* **INSTRUCTION**
Echo the part of the listing that opens with its first line and closes with the line containing "(x=320, y=19)", with both ends included.

* **Excerpt from a dataset listing**
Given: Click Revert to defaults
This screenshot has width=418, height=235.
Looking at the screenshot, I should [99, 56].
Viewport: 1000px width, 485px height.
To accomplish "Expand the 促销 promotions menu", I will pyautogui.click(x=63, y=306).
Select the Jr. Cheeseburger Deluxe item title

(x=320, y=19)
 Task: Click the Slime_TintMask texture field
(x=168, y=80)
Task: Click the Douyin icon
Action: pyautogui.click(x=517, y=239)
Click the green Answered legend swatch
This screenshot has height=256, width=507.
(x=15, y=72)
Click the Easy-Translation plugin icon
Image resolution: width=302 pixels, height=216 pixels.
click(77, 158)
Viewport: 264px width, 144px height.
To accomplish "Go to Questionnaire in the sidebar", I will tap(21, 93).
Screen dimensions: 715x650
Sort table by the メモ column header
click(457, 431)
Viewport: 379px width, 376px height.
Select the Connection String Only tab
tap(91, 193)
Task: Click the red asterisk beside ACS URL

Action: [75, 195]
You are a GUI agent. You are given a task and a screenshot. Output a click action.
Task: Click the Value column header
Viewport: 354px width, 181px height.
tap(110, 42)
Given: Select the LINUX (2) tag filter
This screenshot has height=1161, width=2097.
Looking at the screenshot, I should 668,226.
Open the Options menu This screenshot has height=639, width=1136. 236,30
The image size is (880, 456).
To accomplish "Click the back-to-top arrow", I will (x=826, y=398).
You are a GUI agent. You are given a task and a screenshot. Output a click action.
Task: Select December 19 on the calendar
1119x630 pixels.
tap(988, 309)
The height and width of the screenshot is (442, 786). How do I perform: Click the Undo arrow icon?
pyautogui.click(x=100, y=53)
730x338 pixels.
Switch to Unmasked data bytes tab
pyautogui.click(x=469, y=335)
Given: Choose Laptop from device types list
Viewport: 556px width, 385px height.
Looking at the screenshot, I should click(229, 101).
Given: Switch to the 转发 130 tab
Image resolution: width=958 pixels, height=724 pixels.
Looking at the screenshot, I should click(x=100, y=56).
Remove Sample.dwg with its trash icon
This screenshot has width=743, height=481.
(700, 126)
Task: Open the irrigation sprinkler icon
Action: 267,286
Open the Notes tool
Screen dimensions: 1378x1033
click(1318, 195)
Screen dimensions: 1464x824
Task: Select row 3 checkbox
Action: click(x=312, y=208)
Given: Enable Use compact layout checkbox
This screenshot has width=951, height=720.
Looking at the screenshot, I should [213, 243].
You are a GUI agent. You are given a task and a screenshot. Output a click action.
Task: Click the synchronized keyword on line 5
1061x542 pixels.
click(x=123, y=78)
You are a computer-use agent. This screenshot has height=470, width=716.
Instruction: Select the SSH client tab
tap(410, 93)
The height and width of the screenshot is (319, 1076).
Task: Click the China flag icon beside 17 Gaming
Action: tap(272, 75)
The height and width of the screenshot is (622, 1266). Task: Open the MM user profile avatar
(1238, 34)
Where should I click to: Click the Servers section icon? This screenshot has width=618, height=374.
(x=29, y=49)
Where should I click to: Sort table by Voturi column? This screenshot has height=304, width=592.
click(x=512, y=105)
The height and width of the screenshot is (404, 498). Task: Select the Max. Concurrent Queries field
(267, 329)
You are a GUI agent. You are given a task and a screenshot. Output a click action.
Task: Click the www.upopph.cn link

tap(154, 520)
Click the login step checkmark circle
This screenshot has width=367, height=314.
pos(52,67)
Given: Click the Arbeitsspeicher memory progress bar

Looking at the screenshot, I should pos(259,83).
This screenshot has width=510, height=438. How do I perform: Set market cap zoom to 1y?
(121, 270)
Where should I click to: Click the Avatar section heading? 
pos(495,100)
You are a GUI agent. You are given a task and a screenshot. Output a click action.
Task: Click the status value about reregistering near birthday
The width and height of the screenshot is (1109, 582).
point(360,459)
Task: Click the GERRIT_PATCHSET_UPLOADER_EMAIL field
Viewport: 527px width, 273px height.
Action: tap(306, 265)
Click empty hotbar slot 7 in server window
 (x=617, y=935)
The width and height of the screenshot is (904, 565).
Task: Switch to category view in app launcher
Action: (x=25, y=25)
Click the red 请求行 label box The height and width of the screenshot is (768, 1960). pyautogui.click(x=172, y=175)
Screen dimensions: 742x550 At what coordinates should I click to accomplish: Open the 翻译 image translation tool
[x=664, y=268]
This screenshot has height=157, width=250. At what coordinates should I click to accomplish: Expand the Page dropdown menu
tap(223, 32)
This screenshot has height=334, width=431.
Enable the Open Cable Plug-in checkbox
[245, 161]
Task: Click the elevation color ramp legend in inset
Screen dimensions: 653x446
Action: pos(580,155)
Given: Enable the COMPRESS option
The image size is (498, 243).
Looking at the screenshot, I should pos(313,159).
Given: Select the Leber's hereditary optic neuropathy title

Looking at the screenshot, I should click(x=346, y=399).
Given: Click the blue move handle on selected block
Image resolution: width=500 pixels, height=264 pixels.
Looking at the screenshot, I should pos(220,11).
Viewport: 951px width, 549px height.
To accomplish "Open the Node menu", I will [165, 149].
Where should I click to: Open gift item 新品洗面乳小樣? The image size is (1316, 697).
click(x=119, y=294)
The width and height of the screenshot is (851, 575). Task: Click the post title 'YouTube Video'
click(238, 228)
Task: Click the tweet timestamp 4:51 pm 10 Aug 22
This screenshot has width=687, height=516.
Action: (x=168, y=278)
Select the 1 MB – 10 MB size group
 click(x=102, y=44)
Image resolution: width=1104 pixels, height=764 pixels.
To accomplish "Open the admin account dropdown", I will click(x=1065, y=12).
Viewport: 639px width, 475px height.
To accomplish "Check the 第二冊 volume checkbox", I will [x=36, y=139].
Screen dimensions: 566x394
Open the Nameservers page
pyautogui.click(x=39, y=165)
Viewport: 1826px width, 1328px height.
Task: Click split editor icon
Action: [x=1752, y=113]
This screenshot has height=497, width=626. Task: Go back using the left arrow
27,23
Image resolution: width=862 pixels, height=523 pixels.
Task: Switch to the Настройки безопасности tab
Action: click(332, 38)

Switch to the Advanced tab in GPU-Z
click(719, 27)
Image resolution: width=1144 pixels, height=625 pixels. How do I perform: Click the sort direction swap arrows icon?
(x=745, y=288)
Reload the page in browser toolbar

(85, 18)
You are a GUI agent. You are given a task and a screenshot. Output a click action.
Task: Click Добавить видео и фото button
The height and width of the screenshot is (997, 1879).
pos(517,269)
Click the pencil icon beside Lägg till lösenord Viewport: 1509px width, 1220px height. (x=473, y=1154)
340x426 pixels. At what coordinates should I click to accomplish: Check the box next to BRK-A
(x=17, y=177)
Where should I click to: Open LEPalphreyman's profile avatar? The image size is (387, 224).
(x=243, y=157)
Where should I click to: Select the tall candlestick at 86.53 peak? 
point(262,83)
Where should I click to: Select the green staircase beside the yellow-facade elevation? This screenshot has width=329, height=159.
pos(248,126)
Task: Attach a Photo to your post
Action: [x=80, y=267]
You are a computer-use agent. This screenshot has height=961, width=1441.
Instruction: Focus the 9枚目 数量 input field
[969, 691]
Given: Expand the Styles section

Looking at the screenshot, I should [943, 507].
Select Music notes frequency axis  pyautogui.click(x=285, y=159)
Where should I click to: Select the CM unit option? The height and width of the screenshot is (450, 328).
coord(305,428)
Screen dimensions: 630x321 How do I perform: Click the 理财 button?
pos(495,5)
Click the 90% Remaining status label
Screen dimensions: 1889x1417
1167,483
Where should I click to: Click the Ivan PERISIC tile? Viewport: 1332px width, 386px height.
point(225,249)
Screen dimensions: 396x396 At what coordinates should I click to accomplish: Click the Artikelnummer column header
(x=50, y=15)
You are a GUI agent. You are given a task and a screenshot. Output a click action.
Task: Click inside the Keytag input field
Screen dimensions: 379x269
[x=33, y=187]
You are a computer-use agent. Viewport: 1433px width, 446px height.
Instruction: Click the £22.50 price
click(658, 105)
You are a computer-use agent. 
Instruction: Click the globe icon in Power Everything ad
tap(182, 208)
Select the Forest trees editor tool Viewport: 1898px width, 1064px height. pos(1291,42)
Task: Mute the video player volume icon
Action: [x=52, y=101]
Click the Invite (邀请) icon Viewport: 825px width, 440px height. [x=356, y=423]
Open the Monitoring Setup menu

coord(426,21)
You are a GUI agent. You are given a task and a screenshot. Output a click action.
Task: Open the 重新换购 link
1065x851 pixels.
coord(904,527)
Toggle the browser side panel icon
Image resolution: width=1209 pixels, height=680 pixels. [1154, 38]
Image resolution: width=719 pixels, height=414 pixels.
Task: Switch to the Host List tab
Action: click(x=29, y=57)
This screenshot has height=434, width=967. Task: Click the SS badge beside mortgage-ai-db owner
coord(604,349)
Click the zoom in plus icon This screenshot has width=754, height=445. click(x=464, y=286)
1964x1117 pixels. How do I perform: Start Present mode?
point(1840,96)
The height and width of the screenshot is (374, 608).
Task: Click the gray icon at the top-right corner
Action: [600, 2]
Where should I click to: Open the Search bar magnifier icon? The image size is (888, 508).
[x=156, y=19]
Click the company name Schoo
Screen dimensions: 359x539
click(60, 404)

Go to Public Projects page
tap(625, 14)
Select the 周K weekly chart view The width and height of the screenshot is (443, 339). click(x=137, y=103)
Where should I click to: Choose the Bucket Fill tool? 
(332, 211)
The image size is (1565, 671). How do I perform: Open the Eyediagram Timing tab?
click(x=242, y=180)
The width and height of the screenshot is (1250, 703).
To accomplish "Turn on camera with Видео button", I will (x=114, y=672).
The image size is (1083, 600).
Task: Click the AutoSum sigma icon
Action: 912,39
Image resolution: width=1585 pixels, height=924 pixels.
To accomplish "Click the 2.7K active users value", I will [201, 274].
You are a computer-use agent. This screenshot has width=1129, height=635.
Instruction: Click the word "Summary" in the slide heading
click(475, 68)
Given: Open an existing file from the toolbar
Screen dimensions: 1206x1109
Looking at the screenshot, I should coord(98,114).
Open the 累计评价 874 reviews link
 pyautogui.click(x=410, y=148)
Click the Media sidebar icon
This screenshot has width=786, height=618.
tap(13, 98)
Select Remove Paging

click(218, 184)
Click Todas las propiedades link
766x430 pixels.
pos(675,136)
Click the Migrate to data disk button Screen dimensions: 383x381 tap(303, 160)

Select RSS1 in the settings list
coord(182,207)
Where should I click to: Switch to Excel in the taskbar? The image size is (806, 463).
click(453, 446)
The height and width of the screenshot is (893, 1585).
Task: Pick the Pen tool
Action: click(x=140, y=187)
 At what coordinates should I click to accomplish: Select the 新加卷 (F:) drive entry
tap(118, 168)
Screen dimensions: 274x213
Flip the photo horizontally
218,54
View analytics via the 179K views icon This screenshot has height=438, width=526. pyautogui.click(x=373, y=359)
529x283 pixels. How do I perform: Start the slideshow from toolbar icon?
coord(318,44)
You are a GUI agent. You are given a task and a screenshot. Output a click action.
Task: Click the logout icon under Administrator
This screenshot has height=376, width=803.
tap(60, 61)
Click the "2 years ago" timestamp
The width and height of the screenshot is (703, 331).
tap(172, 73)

* **FINISHED TASK**
Given: Click Revert to defaults
This screenshot has width=418, height=235.
Looking at the screenshot, I should [99, 56].
Viewport: 1000px width, 485px height.
To accomplish "Expand the 促销 promotions menu", I will pyautogui.click(x=63, y=306).
Select the Jr. Cheeseburger Deluxe item title

(x=320, y=19)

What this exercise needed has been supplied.